Thursday, February 17, 2011

Social History in Comics: Our Fighting Forces 159 - "Mile-a-Minute Jones!"


A Jack Kirby Losers story in Our Fighting Forces 159 (Sept 1975) features a one-off appearance of Mile-a-Minute Jones, an African American soldier. Kirby appears to have played on Bob Kanigher's idea of making Jackie Johnson a world heavyweight boxing champ like the real life Joe Louis from the mid-20th century, by modeling his character on Jesse Owens, the Olympic champion athlete who won golds at the 1936 Games in front of Adolf Hitler, much to the Fuhrer's annoyance.

Jesse Owens starts the 200M at the Berlin Olympics in 1936

The story begins with a group of Nazis coming across an American truck that's been blown up. They check for survivors, anticipating there to be none, but they reckoned wrong. Henry Jones, star track athlete, makes his break for freedom, eluding all of his would-be executioners save one, who also shares his fleet-footedness. Turns out this mercurial Nazi is none other than Henry's old opponent in the Olympic Games, Bruno Borman. Also like Kanigher's Easy Co. story, in which Jackie Johnson slugs it out on the battlefield with his old opponent from the boxing world, here two more old sporting opponents meet in battle in WWII.

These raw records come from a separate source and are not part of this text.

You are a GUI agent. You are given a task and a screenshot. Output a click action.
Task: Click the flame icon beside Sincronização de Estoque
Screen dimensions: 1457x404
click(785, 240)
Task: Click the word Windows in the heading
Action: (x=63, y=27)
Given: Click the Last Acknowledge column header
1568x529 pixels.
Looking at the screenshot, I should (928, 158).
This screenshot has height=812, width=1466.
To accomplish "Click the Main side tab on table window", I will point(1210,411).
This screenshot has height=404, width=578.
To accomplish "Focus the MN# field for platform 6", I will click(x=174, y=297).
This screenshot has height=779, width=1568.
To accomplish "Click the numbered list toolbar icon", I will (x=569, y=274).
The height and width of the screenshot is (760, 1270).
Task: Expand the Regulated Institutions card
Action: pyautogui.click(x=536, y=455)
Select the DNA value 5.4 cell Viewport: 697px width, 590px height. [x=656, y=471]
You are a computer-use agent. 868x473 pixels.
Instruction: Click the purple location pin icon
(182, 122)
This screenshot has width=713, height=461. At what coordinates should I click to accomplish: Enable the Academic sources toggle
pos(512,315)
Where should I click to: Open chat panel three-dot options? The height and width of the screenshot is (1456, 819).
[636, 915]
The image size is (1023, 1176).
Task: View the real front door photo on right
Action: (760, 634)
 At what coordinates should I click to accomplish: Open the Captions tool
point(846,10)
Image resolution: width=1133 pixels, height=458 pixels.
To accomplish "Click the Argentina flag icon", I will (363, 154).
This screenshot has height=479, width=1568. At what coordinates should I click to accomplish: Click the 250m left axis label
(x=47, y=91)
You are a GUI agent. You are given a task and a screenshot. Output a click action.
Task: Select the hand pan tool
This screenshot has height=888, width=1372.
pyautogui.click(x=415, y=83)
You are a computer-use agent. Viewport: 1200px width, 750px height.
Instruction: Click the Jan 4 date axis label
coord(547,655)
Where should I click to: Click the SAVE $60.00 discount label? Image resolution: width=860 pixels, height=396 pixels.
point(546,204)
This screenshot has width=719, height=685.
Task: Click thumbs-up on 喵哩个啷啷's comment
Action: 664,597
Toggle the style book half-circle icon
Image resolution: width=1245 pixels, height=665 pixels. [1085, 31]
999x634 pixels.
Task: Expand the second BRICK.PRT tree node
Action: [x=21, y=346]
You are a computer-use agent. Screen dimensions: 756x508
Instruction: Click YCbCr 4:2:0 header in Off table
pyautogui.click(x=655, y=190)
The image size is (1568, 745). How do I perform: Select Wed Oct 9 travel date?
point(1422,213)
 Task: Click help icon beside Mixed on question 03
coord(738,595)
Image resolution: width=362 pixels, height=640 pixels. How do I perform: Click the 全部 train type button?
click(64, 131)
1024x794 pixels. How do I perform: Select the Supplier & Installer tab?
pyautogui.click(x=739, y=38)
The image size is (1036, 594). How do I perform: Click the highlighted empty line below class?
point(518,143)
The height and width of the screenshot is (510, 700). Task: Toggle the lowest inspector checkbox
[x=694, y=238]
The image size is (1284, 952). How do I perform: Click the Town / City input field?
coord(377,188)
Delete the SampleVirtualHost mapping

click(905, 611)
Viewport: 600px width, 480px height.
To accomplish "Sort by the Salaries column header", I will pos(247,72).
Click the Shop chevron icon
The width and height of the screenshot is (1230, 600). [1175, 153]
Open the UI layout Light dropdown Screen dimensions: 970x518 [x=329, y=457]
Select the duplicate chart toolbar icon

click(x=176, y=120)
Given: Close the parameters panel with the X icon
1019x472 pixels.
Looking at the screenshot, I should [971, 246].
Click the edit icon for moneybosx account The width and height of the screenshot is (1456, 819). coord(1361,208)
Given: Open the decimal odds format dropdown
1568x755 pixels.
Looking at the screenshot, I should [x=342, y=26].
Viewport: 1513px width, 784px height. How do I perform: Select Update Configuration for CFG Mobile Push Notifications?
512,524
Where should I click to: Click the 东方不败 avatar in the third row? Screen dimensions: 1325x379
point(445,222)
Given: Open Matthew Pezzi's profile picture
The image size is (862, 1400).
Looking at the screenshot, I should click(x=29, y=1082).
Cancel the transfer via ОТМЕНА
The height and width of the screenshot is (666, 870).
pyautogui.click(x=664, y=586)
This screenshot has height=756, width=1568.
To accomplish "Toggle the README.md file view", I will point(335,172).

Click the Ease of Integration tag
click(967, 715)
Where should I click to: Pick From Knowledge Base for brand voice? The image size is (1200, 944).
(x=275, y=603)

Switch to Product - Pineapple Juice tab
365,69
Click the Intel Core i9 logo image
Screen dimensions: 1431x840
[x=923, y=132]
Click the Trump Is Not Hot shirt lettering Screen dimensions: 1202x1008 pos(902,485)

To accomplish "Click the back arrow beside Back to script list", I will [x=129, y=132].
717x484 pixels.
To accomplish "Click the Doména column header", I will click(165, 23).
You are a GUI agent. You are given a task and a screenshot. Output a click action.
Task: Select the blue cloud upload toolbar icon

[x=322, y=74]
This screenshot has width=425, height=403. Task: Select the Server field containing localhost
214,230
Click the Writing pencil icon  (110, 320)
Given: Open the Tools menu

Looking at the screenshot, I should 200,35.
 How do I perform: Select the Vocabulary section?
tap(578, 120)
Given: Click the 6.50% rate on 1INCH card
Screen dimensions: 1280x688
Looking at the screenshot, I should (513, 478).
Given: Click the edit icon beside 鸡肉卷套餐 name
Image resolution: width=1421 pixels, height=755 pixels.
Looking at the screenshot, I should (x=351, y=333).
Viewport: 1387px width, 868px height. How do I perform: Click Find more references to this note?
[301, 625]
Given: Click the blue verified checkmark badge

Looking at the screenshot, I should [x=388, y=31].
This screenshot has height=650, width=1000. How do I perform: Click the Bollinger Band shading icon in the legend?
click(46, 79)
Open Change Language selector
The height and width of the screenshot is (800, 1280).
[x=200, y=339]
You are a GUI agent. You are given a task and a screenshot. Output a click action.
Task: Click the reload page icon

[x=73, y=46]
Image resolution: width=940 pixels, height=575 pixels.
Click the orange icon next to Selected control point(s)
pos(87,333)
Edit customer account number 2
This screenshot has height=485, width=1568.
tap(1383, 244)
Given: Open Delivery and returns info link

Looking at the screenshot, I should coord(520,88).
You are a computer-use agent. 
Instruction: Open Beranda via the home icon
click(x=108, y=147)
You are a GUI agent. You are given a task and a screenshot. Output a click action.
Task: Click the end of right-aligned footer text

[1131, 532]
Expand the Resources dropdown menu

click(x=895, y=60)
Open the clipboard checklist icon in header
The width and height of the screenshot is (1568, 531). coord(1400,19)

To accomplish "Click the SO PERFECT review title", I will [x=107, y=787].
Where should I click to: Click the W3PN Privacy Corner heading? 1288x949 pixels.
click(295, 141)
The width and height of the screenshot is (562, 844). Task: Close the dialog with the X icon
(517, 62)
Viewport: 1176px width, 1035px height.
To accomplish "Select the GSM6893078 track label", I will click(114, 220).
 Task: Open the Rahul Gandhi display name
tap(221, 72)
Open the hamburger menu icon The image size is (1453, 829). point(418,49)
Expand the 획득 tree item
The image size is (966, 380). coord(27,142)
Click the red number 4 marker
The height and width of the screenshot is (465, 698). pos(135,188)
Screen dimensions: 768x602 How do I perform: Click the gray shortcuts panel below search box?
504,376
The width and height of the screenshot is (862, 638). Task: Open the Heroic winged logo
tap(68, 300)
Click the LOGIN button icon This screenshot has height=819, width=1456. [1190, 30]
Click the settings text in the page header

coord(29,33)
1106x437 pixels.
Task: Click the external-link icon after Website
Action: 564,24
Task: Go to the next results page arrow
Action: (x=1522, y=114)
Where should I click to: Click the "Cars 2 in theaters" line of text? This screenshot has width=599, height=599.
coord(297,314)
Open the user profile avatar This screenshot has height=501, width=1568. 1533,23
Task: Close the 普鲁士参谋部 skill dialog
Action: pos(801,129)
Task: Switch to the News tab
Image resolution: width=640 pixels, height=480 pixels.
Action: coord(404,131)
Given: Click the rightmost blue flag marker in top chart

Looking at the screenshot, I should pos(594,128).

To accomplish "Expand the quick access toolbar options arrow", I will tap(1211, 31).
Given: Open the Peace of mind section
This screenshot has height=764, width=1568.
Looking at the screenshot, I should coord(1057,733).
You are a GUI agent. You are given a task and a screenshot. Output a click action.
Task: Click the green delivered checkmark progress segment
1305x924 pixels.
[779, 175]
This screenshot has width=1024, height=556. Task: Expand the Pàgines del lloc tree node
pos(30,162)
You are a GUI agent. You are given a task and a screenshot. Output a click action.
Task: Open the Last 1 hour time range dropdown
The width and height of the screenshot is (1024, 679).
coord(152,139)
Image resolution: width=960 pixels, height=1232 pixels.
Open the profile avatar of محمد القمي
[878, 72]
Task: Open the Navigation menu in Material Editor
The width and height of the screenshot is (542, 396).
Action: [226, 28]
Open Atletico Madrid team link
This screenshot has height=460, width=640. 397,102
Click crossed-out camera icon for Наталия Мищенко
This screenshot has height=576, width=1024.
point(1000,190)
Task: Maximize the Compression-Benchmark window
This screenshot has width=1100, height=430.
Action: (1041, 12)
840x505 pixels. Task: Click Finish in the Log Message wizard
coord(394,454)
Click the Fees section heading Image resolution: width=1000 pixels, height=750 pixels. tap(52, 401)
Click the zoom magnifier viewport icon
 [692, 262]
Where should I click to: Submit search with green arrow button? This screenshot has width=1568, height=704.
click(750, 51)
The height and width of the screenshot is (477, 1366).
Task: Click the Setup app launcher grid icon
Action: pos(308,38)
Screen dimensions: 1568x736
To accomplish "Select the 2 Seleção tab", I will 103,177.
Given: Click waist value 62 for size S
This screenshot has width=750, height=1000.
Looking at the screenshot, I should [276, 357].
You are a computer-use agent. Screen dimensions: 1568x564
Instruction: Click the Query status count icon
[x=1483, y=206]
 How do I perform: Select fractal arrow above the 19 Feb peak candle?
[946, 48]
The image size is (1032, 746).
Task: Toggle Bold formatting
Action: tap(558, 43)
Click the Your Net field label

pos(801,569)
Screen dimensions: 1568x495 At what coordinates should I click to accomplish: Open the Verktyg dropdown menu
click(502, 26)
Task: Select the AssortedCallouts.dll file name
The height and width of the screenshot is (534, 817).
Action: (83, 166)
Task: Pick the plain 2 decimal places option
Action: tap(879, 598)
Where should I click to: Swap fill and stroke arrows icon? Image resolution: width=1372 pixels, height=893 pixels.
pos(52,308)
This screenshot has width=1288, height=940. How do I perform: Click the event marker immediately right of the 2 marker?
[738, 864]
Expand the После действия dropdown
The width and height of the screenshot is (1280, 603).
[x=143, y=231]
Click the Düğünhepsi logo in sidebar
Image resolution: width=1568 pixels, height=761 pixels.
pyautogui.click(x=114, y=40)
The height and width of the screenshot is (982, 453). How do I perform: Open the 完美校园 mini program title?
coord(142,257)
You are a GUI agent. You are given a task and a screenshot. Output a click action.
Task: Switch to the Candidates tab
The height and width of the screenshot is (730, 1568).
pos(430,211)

Bruno's link with Henry is that strong that he plans to make sure the other Nazis don't kill him. Whether he would have succeeded or not, we'll never know, because it's at this point that The Losers intervene, rescue Jones, and capture Borman, who happens to be holding the map his comrades need for their mission.


The Losers have a plan to capture the Nazi general, and they succeed. The other Nazi soldiers are left imprisoned, while The Losers seek to escape the area with their more valuable prize. Those Nazi troops escape, however, and the speedy Bruno catches up with The Losers and sprints across an open field to tip off the German paratroop patrol he spots in the distance.


As the only one fast enough to have a chance of catching Borman, Jones sets off in pursuit.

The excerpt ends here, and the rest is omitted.